▶ PROBLEM 1
Copy out the article about the Jane Eyre stage adaptation word for word, from its first sentence to its last.

This month, the Royal Manitoba Theatre Centre presents Julie Beckman’s stage adaptation of the 1847 novel. Beckman read the original masterpiece as a young person, but says it took entering the world of theatre to think more about the stories that mattered to her.

Her passion centres on the strength and depth of the title character, which she says outmatches the leads of Brontë’s contemporaries. Beckman says the social obstacles of characters like Jane Austen’s Elizabeth Bennett are nothing compared to Eyre’s suffering.  

“The strength and capacity to find her own independence is at a really deep level,” Beckman says. 

Tim Campbell, who plays Edward Rochester, Eyre’s love interest, says he is most captivated by Jane Eyre herself. 

“The Gothic stuff exists, the love story exists, but Jane, I’ve been struck by the proto-feminist that Jane Eyre is.”

Ey’re struggles aren’t that much different than anyone facing alienation today, and she triumphs where her surrounding conditions pose the greatest threat. 

“She comes to essentially find herself, she learns how to give love even though she received so little growing up,” Beckman says.

Beckman and Campbell share Rochester’s love and respect for Eyre.

▶ ENTRIES SUPPLIED
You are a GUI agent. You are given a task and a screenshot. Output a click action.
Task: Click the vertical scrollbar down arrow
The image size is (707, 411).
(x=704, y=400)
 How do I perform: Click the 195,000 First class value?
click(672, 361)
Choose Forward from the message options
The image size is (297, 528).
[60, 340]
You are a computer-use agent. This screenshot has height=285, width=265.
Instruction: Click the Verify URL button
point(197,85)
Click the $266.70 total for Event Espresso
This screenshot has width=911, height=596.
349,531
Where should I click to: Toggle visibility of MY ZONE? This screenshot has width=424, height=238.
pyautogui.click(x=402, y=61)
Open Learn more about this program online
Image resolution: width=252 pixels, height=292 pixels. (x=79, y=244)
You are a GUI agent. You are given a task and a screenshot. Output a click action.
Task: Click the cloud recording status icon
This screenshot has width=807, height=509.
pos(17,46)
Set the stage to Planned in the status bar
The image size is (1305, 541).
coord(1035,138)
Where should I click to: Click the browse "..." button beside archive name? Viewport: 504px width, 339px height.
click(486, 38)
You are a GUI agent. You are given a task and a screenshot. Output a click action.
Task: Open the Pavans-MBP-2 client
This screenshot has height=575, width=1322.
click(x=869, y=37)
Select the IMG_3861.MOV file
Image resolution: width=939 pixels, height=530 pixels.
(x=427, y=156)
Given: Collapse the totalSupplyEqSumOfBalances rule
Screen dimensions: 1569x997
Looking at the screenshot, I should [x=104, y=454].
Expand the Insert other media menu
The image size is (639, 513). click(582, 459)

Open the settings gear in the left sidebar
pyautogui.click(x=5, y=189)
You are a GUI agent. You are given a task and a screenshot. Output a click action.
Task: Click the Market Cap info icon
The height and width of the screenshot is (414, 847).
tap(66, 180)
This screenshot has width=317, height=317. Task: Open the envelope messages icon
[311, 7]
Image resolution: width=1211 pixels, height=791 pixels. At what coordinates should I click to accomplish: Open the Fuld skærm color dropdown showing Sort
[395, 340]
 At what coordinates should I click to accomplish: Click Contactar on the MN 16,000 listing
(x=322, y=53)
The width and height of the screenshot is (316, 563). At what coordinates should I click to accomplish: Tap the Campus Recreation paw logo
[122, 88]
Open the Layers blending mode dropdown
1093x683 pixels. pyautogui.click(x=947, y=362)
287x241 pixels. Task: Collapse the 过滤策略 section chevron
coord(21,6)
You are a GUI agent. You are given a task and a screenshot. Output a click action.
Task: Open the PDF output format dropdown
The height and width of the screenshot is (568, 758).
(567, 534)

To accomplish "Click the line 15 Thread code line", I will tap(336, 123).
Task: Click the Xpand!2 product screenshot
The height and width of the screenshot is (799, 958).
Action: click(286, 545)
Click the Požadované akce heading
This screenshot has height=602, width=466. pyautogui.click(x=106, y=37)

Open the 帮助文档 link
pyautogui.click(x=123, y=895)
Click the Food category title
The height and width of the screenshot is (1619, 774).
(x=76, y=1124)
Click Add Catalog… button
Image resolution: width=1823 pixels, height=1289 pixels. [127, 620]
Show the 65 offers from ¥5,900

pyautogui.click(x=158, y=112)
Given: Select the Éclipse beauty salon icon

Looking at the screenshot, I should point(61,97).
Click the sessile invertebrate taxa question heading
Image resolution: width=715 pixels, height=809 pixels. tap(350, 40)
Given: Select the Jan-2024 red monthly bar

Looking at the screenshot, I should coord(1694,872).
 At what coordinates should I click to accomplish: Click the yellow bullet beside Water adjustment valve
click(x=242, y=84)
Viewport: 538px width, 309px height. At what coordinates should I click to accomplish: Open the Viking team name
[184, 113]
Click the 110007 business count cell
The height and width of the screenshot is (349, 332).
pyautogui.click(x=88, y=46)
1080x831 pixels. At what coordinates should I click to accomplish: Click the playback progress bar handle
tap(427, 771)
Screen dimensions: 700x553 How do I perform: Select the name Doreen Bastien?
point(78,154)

▶ PROBLEM 2
Render as a JSON list of strings the lines of the entries between the line containing "MN 16,000 listing" and the line containing "tap(427, 771)", inclusive, with one string per line and blank lines omitted.

▶ FULL RESPONSE 1
This month, the Royal Manitoba Theatre Centre presents Julie Beckman’s stage adaptation of the 1847 novel. Beckman read the original masterpiece as a young person, but says it took entering the world of theatre to think more about the stories that mattered to her.

Her passion centres on the strength and depth of the title character, which she says outmatches the leads of Brontë’s contemporaries. Beckman says the social obstacles of characters like Jane Austen’s Elizabeth Bennett are nothing compared to Eyre’s suffering.  

“The strength and capacity to find her own independence is at a really deep level,” Beckman says. 

Tim Campbell, who plays Edward Rochester, Eyre’s love interest, says he is most captivated by Jane Eyre herself. 

“The Gothic stuff exists, the love story exists, but Jane, I’ve been struck by the proto-feminist that Jane Eyre is.”

Ey’re struggles aren’t that much different than anyone facing alienation today, and she triumphs where her surrounding conditions pose the greatest threat. 

“She comes to essentially find herself, she learns how to give love even though she received so little growing up,” Beckman says.

Beckman and Campbell share Rochester’s love and respect for Eyre.

▶ FULL RESPONSE 2
[
  " At what coordinates should I click to accomplish: Click Contactar on the MN 16,000 listing",
  "(x=322, y=53)",
  "The width and height of the screenshot is (316, 563). At what coordinates should I click to accomplish: Tap the Campus Recreation paw logo",
  "[122, 88]",
  "Open the Layers blending mode dropdown",
  "1093x683 pixels. pyautogui.click(x=947, y=362)",
  "287x241 pixels. Task: Collapse the 过滤策略 section chevron",
  "coord(21,6)",
  "You are a GUI agent. You are given a task and a screenshot. Output a click action.",
  "Task: Open the PDF output format dropdown",
  "The height and width of the screenshot is (568, 758).",
  "(567, 534)",
  "To accomplish \"Click the line 15 Thread code line\", I will tap(336, 123).",
  "Task: Click the Xpand!2 product screenshot",
  "The height and width of the screenshot is (799, 958).",
  "Action: click(286, 545)",
  "Click the Požadované akce heading",
  "This screenshot has height=602, width=466. pyautogui.click(x=106, y=37)",
  "Open the 帮助文档 link",
  "pyautogui.click(x=123, y=895)",
  "Click the Food category title",
  "The height and width of the screenshot is (1619, 774).",
  "(x=76, y=1124)",
  "Click Add Catalog… button",
  "Image resolution: width=1823 pixels, height=1289 pixels. [127, 620]",
  "Show the 65 offers from ¥5,900",
  "pyautogui.click(x=158, y=112)",
  "Given: Select the Éclipse beauty salon icon",
  "Looking at the screenshot, I should point(61,97).",
  "Click the sessile invertebrate taxa question heading",
  "Image resolution: width=715 pixels, height=809 pixels. tap(350, 40)",
  "Given: Select the Jan-2024 red monthly bar",
  "Looking at the screenshot, I should coord(1694,872).",
  " At what coordinates should I click to accomplish: Click the yellow bullet beside Water adjustment valve",
  "click(x=242, y=84)",
  "Viewport: 538px width, 309px height. At what coordinates should I click to accomplish: Open the Viking team name",
  "[184, 113]",
  "Click the 110007 business count cell",
  "The height and width of the screenshot is (349, 332).",
  "pyautogui.click(x=88, y=46)",
  "1080x831 pixels. At what coordinates should I click to accomplish: Click the playback progress bar handle",
  "tap(427, 771)"
]